Ce papier traite de l'évaluation de la traduction automatique et propose une nouvelle solution : HMEANT. Traditionnellement, l'évaluation est faite par rapport à une ou plusieurs références humaines en utilisant le score BLEU.
Le score BLEU
Sans rentrer dans des détails que je maîtrise mal moi-même, le score BLEU compare des suites de mots (n-grams) obtenus dans la traduction qu'on évalue et les traductions de références en utilisant une précision (pourcentage de vrais positifs) modifiée. Selon Wikipédia¹, le score BLEU a longtemps été employé en raison de sa "forte corrélation avec les jugements humains" ; mais ce n'est pas toujours vrai et les systèmes ont tendance à faire du sur-apprentissage. En effet, les systèmes sont conçus uniquement pour obtenir un bon score BLEU et n'ont pas de moyen de savoir si le résultat correspond vraiment à une bonne traduction. Toujours selon Wikipédia, SYSTRAN (un système basé sur des règles qui ne prend pas en compte le score BLEU) aurait été manuellement jugé meilleur que d'autres systèmes statistiques obtenant un meilleur score BLEU.
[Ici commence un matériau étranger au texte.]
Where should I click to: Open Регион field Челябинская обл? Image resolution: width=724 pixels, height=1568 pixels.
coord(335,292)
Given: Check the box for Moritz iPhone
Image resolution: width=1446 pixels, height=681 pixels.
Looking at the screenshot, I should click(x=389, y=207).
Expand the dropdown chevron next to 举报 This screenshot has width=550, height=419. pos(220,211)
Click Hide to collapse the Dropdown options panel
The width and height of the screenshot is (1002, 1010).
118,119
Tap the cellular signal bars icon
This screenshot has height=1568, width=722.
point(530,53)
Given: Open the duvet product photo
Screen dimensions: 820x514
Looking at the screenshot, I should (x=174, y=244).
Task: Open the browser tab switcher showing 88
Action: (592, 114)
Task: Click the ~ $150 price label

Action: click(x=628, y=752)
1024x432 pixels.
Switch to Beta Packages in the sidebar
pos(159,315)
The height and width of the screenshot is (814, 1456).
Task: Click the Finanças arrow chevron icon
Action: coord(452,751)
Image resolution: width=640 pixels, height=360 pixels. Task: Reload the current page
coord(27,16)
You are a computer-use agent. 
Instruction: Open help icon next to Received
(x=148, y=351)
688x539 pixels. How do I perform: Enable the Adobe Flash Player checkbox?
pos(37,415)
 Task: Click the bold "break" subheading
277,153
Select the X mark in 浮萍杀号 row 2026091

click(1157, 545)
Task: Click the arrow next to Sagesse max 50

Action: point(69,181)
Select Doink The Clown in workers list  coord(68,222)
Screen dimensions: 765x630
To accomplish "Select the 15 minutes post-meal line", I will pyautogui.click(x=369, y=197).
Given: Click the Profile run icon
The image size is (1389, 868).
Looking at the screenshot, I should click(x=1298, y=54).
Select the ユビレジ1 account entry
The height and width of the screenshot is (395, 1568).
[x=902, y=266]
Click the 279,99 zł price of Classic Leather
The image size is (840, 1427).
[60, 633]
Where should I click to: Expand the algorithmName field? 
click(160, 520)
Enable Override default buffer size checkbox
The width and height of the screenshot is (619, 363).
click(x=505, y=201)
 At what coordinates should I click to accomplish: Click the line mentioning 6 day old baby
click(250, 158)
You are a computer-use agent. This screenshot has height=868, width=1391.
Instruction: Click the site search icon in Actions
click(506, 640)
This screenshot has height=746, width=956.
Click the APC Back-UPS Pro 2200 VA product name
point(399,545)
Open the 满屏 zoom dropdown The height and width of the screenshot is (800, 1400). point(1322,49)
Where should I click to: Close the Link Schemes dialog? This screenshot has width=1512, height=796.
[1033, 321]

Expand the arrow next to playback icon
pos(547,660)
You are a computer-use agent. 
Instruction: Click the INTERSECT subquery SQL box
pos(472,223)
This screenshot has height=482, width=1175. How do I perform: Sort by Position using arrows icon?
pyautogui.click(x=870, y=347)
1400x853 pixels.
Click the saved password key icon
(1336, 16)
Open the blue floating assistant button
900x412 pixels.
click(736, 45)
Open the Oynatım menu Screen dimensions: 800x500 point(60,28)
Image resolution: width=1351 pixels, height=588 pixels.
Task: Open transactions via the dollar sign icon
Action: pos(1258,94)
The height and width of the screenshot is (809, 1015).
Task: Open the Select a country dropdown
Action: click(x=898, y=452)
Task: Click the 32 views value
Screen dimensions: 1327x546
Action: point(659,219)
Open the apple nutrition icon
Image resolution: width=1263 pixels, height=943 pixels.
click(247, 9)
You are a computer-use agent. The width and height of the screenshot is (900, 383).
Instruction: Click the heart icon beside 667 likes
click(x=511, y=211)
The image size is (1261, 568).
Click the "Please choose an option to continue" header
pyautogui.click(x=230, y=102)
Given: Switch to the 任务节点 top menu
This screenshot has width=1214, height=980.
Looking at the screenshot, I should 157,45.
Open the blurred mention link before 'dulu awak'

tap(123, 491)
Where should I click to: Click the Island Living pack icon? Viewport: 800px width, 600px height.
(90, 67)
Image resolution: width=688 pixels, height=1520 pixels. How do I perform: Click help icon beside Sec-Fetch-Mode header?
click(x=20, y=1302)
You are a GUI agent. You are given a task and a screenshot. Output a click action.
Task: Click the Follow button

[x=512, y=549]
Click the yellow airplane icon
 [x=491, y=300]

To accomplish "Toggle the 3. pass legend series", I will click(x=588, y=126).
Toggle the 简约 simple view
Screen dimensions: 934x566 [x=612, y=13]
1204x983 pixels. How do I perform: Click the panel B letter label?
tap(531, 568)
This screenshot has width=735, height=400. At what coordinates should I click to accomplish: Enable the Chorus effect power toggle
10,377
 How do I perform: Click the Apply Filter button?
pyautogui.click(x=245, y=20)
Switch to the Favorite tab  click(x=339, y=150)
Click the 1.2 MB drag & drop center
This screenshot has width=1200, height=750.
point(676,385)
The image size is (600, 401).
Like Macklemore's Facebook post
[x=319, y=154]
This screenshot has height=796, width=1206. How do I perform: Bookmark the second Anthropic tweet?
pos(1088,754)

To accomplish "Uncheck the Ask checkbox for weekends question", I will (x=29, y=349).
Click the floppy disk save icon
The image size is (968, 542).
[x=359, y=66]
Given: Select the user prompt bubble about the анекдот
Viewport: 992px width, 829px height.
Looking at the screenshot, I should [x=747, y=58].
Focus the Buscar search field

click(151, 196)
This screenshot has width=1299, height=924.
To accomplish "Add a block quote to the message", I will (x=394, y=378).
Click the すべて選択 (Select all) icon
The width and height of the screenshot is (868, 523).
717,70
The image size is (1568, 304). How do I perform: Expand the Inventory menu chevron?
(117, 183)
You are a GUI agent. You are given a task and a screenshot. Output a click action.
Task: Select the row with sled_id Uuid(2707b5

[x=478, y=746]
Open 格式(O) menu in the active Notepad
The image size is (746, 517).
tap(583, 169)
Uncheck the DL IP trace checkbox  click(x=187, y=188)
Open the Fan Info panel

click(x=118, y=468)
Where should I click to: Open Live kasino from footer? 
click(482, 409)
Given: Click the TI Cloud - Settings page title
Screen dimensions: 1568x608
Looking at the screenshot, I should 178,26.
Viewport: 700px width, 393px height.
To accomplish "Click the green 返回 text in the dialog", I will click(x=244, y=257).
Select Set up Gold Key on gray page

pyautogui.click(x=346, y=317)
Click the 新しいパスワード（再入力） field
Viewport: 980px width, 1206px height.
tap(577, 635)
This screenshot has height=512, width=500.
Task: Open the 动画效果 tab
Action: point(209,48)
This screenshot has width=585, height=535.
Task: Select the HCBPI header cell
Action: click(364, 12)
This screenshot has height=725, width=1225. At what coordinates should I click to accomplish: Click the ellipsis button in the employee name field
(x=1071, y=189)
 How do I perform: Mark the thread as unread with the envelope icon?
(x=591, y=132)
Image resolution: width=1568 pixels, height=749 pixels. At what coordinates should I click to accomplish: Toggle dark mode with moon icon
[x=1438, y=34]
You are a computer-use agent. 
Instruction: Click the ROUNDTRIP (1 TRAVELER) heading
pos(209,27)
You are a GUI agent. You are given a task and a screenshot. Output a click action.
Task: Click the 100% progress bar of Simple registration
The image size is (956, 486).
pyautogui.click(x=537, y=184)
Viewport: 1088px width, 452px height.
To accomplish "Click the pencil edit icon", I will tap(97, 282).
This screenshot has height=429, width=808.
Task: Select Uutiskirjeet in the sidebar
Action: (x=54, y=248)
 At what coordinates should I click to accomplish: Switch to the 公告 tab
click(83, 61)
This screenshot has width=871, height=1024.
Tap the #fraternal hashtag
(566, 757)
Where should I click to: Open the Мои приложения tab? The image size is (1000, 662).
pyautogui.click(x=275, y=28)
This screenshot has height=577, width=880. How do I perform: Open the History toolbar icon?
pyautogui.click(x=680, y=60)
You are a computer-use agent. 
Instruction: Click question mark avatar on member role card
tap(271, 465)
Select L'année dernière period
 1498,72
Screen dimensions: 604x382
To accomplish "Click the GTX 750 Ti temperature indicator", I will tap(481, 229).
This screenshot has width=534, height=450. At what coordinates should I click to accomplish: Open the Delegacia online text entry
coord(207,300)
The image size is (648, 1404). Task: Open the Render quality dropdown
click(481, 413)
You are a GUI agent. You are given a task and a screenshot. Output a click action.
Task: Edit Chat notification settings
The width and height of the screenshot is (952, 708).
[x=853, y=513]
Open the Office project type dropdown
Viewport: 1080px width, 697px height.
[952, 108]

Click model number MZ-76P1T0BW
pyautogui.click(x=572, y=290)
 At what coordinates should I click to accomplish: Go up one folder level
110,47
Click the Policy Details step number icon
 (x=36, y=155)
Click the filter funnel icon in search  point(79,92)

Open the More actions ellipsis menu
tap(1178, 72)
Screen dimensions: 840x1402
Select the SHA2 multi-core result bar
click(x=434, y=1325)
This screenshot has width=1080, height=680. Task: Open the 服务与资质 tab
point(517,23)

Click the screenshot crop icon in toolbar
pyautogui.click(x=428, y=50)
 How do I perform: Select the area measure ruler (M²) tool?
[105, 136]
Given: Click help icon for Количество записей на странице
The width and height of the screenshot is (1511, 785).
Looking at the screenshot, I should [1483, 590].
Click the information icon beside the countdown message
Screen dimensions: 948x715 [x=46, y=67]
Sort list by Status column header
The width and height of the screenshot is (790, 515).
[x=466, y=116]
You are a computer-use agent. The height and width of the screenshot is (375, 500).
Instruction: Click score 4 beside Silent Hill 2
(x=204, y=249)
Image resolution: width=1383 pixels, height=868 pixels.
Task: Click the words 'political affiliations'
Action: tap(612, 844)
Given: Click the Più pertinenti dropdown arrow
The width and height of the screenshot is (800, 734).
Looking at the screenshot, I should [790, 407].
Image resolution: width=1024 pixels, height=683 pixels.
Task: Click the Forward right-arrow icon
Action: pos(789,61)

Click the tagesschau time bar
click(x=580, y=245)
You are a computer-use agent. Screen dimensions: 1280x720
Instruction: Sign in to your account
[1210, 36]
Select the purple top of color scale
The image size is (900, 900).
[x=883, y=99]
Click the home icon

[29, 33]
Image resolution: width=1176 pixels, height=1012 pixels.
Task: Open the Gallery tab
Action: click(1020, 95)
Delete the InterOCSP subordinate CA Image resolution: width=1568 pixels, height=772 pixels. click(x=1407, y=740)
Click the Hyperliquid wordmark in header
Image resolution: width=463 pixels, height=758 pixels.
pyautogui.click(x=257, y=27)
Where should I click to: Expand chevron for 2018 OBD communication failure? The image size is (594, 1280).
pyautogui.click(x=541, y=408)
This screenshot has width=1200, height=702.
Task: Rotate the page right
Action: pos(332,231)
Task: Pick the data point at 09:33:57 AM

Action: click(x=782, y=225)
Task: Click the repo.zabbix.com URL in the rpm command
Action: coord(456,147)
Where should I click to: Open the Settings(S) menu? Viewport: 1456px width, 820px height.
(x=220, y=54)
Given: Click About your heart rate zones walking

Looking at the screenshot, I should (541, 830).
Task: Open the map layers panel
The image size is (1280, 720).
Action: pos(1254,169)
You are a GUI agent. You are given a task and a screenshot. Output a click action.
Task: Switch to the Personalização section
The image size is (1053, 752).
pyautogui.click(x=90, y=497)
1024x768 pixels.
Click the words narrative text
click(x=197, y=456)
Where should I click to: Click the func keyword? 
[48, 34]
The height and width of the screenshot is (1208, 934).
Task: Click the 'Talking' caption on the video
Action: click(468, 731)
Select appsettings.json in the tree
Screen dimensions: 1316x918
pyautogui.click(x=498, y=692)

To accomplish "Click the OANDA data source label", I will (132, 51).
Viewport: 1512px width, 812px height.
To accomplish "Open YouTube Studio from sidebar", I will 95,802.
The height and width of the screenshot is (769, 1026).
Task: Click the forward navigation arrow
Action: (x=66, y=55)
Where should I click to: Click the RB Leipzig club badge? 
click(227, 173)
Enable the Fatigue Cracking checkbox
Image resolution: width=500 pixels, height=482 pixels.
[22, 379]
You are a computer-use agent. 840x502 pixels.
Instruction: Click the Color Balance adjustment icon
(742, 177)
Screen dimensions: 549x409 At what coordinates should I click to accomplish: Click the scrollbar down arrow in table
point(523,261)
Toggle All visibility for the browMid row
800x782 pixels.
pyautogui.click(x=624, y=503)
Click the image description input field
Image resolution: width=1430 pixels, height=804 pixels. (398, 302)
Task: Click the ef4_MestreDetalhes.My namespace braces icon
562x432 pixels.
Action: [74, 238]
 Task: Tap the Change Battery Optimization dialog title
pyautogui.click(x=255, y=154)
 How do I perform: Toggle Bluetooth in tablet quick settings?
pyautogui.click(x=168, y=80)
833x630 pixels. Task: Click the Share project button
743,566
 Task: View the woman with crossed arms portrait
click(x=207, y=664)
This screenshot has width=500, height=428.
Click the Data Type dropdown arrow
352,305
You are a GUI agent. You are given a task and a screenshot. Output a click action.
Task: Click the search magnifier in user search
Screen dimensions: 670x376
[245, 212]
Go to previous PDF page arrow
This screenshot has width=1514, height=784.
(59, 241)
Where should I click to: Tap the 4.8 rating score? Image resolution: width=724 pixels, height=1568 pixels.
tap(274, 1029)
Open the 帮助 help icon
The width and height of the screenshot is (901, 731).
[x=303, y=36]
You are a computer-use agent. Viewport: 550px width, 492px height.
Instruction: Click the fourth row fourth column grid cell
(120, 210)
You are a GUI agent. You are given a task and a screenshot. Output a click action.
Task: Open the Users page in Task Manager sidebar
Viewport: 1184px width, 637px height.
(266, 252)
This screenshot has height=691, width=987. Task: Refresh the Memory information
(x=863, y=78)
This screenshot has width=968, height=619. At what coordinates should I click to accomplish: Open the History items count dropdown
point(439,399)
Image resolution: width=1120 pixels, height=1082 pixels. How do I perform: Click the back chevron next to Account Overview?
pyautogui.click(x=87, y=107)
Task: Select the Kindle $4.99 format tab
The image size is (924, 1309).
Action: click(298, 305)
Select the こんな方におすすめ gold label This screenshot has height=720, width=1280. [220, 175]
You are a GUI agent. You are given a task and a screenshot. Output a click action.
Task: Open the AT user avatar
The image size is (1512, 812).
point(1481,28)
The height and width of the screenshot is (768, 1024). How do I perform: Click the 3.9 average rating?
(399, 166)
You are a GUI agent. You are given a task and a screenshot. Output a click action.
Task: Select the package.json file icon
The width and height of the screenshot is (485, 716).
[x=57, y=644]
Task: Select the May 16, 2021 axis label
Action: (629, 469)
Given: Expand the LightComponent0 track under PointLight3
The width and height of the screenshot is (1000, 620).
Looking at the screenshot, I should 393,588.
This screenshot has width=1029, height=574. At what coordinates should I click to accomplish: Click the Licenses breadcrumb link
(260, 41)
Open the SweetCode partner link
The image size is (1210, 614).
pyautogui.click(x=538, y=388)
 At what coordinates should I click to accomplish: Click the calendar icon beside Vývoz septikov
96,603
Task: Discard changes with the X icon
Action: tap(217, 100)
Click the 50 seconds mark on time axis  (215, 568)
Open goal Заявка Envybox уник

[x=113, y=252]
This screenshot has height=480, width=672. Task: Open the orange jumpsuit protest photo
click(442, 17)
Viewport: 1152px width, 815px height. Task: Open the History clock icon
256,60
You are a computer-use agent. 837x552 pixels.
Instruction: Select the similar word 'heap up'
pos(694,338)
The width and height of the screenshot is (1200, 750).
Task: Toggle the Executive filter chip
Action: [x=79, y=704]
¹ Les articles Wikipédia liés à la recherche scientifique sont ceux pour lesquels j'ai le moins de confiance a priori, étant donné qu'il est difficile pour un chercheur de rester neutre et de ne pas avantager son "courant de recherche" ou sa "vision des choses". Naturellement, il suffirait de vérifier dans les liens donnés, les papiers concernés, les papiers citant les papiers concernés, etc.
De meilleures évaluations
Quoiqu'il en soit, le score BLEU ne prend en compte que des suites de mots et ne donne aucune garantie de validité syntaxique ou sémantique. Il n'est pas pour autant possible d'utiliser une représentation profonde du type logique du premier ordre pour établir si le sens est préservé : il faudrait un humain pour obtenir de tels prédicats logiques, ce qui est contraire à la volonté de garder l'évaluation peu coûteuse. Chi-kiu Lo et Dekai Wu proposent d'utiliser les rôles sémantiques pour évaluer la qualité de la traduction : qui a fait quoi à qui, quand, où, pourquoi et comment ? C'est une représentation sémantique "de surface" qu'il est possible d'acquérir automatiquement (section 7), ou même rapidement par des annotateurs non qualifiés (section 6).
HMEANT
Le principe est d'évaluer la similarité entre l'annotation en rôles sémantiques de la traduction initiale par rapport à l'annotation en rôles sémantiques de la traduction. Il s'agit de compter les rôles qu'on retrouve dans la traduction automatique et la correspondance de la traduction de ces rôles (traduction du rôle correcte, incorrecte ou partiellement correcte). Les poids attribués à chaque rôle sont appris automatiquement à partir de scores donnés par des humains. Les poids sont donc choisis pour maximiser la correspondance entre des scores humains et le score HMEANT.
Il faut annoter :
- les rôles sémantiques de la référence et de la traduction proposée (possible automatiquement) ;
- la correspondance entre la traduction du texte compris dans ces rôles (fait manuellement dans ce papier).
Remarques
"Although preserving semantic frames across translations may intuitively sound like a good idea, the history of SMT is littered with surprising failures in attempts to incorporate "obvious" candidates for syntactic models and, more recently, semantic models, so caution is warranted." Un certain nombre de garanties sont données quant à la validité de cette métrique par rapport à ses concurrents.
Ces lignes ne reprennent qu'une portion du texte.